§ Assigned task
In the listing below, how many lines carry the word "computer"? Reply with only the number.

______

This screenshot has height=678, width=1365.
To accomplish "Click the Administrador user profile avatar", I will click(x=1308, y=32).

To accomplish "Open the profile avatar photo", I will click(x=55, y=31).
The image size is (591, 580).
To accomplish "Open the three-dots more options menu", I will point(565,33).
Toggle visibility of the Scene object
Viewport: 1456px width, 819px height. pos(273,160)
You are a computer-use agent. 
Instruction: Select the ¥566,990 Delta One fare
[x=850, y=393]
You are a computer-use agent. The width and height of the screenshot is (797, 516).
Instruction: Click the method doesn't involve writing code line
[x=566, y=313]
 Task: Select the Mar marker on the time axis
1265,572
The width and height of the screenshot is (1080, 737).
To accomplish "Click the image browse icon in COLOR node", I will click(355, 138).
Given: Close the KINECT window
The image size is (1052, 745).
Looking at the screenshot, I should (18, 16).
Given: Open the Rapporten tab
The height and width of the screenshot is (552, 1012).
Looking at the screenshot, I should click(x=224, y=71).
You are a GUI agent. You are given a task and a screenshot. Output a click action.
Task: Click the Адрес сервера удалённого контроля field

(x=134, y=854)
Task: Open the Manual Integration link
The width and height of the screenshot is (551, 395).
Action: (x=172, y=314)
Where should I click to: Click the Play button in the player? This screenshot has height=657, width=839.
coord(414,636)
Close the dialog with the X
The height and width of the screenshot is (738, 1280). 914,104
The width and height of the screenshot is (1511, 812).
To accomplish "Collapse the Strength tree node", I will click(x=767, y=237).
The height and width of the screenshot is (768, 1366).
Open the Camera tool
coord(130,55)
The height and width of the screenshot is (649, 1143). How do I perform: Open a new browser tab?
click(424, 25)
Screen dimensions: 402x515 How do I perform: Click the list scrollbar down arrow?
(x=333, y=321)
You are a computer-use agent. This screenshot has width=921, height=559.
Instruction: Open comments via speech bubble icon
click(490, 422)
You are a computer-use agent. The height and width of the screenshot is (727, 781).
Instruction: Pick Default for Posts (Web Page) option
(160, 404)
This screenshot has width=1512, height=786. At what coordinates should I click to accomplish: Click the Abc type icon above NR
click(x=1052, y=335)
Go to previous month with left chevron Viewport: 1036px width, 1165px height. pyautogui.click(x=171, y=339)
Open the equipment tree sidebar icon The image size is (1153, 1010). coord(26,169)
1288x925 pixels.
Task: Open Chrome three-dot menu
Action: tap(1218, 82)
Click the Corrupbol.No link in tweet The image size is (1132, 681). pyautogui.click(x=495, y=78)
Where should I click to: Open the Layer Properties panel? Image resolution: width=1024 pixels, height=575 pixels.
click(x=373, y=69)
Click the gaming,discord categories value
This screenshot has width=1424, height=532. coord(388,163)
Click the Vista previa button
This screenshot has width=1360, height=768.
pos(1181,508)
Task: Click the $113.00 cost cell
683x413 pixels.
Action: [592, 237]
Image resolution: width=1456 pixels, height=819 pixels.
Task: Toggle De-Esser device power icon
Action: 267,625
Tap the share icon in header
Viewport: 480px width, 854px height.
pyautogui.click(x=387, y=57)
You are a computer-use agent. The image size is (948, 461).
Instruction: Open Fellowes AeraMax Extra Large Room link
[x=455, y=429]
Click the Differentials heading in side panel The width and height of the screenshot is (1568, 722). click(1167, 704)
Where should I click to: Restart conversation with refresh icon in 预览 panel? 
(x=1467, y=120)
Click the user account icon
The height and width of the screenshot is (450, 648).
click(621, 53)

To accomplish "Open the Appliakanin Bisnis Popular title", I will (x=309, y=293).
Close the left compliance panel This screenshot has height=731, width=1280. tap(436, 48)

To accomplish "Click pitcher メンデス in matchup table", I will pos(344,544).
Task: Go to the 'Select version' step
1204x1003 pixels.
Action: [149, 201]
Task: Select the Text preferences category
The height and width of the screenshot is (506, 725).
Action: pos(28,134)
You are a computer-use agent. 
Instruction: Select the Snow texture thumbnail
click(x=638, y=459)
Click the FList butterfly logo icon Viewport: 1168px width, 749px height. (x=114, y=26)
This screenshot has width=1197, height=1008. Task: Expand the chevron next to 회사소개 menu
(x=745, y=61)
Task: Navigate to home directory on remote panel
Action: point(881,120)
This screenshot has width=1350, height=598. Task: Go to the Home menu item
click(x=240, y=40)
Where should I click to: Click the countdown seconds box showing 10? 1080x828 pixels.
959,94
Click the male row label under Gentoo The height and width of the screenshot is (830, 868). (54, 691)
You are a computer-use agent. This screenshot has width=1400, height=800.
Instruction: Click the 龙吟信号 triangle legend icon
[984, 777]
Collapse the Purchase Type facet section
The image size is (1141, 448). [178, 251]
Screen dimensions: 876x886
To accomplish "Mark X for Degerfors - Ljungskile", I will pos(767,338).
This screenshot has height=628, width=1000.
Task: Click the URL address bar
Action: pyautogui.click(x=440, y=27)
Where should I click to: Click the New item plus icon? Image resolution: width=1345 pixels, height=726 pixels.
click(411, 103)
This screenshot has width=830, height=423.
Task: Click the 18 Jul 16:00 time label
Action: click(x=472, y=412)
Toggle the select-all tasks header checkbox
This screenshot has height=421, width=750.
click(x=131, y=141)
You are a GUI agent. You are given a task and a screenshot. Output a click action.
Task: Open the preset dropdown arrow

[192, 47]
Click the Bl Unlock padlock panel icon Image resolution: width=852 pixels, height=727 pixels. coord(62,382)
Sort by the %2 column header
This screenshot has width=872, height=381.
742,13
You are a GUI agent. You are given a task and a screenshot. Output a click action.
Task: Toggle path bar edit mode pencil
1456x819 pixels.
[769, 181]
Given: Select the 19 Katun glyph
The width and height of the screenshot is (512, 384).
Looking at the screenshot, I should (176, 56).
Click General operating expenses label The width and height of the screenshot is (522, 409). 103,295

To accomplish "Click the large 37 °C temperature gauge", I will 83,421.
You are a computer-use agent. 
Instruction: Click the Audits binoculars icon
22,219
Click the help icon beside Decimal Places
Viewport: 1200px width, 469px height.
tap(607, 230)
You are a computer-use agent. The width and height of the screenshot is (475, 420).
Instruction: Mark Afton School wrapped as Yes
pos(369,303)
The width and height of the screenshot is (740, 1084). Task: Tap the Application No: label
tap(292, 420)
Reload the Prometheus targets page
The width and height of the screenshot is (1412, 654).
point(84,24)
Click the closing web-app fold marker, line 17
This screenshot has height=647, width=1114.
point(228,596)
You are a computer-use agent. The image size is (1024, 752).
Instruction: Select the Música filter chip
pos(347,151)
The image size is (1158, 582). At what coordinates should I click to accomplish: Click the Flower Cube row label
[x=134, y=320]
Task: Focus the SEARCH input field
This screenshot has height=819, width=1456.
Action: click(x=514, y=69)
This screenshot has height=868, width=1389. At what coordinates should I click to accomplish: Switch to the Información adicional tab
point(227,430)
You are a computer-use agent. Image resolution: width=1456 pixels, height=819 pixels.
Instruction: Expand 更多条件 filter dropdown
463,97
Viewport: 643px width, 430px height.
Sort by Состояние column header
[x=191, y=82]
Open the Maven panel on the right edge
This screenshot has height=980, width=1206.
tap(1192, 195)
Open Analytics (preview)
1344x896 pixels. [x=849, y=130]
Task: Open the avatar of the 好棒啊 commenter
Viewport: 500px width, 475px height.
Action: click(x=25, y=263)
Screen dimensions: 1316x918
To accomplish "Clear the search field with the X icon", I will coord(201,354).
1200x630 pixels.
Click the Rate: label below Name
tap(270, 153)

______

§ Solved exercise
11